Cognitive behavioral therapy (CBT) is one of the most studied interventions in criminal justice, and the evidence is strong enough to earn a “scientifically supported” rating from major health outcome databases. The effects are strongest for people at the highest risk of reoffending, which matters because those are exactly the people the system most needs to reach. The most effective programs focus on anger management and interpersonal skills, and they produce an estimated return of over six dollars for every dollar invested.
One critical caveat: a systematic review of prison-based CBT found that the programs had no measurable effect on recidivism unless they were linked to continuing support after release. A 12-week course inside a facility that ends at the prison gate doesn’t change long-term behavior. CBT also appears to work better when combined with vocational training or basic skills education rather than delivered as a standalone intervention. Programs that stack multiple approaches generally outperform any single treatment.

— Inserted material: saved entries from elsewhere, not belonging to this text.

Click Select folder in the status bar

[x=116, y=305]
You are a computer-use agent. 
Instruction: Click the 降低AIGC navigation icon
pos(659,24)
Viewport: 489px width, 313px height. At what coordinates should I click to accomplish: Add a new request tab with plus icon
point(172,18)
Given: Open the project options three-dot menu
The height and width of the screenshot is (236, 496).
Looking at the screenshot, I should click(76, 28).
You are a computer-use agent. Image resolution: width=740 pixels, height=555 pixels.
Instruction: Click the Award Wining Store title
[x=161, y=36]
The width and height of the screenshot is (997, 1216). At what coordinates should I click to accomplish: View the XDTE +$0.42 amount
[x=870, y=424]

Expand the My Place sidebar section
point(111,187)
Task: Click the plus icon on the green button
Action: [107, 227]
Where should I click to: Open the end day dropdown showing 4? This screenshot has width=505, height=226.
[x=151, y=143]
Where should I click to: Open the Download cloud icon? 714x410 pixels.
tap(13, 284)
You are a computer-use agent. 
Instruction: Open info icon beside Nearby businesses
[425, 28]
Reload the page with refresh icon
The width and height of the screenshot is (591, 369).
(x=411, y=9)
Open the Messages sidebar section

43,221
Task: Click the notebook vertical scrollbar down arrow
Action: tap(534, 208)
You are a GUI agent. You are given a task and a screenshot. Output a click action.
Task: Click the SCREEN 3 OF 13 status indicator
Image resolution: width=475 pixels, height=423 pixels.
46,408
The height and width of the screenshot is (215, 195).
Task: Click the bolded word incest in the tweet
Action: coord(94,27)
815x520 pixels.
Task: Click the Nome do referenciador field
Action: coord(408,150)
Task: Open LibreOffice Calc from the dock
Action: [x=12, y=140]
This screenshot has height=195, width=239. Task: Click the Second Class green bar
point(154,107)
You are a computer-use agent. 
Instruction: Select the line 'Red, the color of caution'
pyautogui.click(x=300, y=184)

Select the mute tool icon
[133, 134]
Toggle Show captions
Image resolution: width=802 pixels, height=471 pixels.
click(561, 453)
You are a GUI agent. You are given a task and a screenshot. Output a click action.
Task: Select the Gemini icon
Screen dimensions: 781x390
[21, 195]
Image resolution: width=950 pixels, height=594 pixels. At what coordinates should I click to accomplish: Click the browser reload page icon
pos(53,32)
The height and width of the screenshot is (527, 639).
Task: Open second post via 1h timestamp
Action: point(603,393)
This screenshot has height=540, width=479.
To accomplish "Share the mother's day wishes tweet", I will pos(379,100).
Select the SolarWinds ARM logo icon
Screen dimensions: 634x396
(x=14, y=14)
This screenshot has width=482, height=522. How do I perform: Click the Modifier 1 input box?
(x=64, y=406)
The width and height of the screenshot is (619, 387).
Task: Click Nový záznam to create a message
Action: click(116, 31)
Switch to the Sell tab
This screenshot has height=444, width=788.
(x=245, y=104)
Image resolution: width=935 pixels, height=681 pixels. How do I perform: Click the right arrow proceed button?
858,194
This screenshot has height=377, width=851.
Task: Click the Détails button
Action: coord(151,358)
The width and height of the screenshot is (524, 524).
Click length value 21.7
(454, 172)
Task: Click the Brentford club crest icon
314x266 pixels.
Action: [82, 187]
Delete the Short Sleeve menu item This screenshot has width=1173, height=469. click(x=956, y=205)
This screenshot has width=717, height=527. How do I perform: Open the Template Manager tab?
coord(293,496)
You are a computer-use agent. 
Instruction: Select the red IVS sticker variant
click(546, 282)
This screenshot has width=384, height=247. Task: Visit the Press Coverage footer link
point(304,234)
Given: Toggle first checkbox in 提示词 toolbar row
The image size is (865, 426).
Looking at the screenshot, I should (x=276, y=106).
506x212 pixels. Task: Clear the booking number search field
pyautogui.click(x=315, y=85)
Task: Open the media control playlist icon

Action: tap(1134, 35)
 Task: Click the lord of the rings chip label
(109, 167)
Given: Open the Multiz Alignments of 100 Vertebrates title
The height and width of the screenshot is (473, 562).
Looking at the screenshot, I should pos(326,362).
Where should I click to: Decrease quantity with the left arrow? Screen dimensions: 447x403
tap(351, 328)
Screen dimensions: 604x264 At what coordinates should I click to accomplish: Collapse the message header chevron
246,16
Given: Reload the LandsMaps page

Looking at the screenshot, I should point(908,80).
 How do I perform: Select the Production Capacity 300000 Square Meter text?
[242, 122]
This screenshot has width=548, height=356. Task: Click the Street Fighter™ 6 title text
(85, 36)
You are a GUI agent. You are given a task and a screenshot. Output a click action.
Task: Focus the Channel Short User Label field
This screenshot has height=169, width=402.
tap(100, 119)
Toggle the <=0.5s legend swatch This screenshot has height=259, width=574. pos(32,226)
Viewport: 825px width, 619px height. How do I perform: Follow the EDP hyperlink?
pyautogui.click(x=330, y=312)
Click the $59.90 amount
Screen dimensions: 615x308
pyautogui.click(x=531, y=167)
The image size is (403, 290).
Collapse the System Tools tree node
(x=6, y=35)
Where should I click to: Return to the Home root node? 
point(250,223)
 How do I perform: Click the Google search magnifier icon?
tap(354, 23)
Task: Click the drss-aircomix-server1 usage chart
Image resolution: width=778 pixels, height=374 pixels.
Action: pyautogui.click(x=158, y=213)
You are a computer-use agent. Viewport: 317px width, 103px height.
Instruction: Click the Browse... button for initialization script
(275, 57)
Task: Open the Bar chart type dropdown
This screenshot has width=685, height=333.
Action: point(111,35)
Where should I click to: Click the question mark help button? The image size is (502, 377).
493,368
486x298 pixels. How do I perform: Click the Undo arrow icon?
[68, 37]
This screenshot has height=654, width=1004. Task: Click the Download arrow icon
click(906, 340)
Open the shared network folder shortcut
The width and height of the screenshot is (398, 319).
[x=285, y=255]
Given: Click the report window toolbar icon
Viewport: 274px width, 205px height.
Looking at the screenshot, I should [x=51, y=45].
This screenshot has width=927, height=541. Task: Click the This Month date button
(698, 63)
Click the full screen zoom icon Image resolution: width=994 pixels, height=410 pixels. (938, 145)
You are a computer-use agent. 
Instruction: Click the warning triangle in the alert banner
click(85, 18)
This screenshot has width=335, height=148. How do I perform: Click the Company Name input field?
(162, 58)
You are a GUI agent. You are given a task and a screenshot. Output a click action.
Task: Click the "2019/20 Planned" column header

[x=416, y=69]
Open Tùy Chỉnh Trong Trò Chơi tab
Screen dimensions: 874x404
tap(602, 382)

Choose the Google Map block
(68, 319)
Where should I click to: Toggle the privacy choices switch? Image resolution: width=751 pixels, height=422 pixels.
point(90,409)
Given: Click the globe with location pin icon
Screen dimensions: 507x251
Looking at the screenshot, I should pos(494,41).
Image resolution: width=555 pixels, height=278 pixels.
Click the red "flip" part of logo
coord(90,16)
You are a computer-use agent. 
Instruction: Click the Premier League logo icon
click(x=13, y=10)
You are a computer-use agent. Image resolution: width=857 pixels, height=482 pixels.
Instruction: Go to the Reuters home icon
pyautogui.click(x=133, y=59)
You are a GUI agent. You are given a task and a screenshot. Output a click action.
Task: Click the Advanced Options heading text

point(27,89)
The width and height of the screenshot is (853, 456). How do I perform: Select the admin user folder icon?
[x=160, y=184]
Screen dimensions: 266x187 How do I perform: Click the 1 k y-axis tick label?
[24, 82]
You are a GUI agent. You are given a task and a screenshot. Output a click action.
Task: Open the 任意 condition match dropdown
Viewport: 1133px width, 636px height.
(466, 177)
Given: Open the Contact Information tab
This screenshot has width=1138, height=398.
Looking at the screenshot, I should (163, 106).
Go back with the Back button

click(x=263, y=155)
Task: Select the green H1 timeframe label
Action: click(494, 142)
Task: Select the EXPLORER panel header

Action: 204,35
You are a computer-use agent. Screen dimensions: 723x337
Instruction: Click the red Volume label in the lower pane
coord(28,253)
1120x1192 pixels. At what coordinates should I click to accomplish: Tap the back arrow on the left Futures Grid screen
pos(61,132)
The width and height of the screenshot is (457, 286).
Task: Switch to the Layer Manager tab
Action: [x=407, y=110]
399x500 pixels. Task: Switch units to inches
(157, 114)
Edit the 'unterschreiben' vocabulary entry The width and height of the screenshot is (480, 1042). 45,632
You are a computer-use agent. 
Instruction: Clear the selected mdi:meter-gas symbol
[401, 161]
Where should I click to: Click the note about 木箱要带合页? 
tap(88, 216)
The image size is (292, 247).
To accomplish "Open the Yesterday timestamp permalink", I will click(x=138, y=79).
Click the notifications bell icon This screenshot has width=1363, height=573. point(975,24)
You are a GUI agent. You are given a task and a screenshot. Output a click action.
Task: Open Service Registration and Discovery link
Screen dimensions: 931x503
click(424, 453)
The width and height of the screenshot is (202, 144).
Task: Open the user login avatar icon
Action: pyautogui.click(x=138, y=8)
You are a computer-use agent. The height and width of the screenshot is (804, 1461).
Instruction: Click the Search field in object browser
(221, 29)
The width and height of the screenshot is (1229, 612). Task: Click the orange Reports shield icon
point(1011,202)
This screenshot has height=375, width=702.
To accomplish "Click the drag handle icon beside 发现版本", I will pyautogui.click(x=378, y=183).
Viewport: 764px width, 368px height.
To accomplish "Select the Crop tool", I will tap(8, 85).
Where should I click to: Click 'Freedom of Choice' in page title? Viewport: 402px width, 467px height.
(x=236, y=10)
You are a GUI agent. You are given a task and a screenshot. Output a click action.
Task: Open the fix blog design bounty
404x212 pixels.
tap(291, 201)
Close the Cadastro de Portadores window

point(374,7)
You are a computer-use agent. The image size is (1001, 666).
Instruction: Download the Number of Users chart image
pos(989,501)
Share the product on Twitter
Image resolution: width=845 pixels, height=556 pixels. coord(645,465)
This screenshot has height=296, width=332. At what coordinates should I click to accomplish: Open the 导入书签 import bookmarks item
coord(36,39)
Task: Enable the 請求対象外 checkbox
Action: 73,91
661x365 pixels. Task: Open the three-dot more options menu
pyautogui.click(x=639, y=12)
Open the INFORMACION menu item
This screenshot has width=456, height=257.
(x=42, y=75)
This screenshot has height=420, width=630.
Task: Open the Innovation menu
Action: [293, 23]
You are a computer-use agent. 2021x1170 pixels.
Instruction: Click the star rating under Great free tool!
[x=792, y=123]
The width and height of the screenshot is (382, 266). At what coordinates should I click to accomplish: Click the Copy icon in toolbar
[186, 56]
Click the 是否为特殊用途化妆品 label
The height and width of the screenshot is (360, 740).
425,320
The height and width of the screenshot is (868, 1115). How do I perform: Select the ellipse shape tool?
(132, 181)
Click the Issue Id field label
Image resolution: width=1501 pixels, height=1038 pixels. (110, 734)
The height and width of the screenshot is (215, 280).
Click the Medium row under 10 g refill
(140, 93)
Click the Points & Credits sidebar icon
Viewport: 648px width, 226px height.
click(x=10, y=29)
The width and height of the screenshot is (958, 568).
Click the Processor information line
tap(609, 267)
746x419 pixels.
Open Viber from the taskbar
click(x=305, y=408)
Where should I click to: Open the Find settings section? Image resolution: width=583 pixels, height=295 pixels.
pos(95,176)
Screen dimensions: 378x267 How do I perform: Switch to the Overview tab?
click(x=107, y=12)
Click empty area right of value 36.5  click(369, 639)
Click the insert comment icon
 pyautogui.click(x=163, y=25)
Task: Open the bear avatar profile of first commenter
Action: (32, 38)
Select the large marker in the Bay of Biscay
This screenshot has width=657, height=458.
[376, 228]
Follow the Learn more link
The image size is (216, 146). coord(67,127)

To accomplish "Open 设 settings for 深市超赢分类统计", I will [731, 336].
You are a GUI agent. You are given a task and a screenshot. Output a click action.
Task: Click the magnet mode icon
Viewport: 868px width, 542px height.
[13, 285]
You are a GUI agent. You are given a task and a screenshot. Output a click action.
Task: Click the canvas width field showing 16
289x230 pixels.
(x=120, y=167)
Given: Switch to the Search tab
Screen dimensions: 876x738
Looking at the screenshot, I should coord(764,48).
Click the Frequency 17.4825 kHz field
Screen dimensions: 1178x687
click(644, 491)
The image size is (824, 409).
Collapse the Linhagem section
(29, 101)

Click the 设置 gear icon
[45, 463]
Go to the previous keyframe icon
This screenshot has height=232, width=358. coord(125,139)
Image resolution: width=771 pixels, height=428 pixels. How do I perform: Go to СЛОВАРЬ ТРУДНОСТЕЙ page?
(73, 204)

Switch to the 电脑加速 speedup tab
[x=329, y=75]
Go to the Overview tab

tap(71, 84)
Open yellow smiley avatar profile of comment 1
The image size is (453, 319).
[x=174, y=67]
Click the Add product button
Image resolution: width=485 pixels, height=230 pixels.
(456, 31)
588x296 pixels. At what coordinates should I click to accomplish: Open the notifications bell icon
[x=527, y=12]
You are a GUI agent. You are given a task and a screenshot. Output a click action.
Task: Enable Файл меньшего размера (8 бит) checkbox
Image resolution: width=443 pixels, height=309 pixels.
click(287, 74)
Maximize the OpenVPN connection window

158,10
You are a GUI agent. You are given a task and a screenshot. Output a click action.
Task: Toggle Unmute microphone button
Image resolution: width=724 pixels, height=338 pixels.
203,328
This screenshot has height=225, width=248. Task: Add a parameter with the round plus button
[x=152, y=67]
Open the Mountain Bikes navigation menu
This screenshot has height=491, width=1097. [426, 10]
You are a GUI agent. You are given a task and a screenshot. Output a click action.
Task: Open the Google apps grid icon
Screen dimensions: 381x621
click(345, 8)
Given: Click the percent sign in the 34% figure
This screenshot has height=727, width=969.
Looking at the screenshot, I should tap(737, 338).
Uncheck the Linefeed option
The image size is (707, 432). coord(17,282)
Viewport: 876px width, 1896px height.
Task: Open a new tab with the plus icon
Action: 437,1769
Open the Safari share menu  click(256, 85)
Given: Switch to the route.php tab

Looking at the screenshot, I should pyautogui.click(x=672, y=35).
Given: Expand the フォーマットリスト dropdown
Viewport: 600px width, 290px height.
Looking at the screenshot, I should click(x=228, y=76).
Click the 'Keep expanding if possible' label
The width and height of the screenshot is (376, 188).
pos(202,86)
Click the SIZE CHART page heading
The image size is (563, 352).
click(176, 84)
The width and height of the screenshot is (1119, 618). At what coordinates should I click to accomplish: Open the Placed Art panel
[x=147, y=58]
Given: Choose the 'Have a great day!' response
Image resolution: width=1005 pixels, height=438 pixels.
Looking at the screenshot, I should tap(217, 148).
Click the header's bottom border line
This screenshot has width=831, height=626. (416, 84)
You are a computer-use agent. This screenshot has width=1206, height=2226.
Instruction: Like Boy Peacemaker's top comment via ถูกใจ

Research consistently finds that access to legitimate job opportunities after release is associated with lower recidivism, though the relationship is more nuanced than “give them a job and they won’t reoffend.” Studies tracking large populations of released prisoners show that when low-skill job opportunities in sectors like construction and manufacturing are more abundant, recidivism rates drop. The flip side is also true: economic downturns that eliminate entry-level jobs are associated with measurable increases in reoffending. Several randomized evaluations of employment-focused reentry programs have increased employment rates without always producing matching reductions in recidivism, which suggests that job quality, stability, and wages matter as much as simply having a paycheck.
The practical implication is that reducing recidivism probably requires addressing multiple barriers at once. Education and vocational training inside prison improve someone’s marketability. Fair chance hiring laws remove one gatekeeping barrier. Stable housing eliminates a daily source of stress and instability. No single intervention reliably moves the needle in isolation, but layering them produces a cumulative effect that the data supports.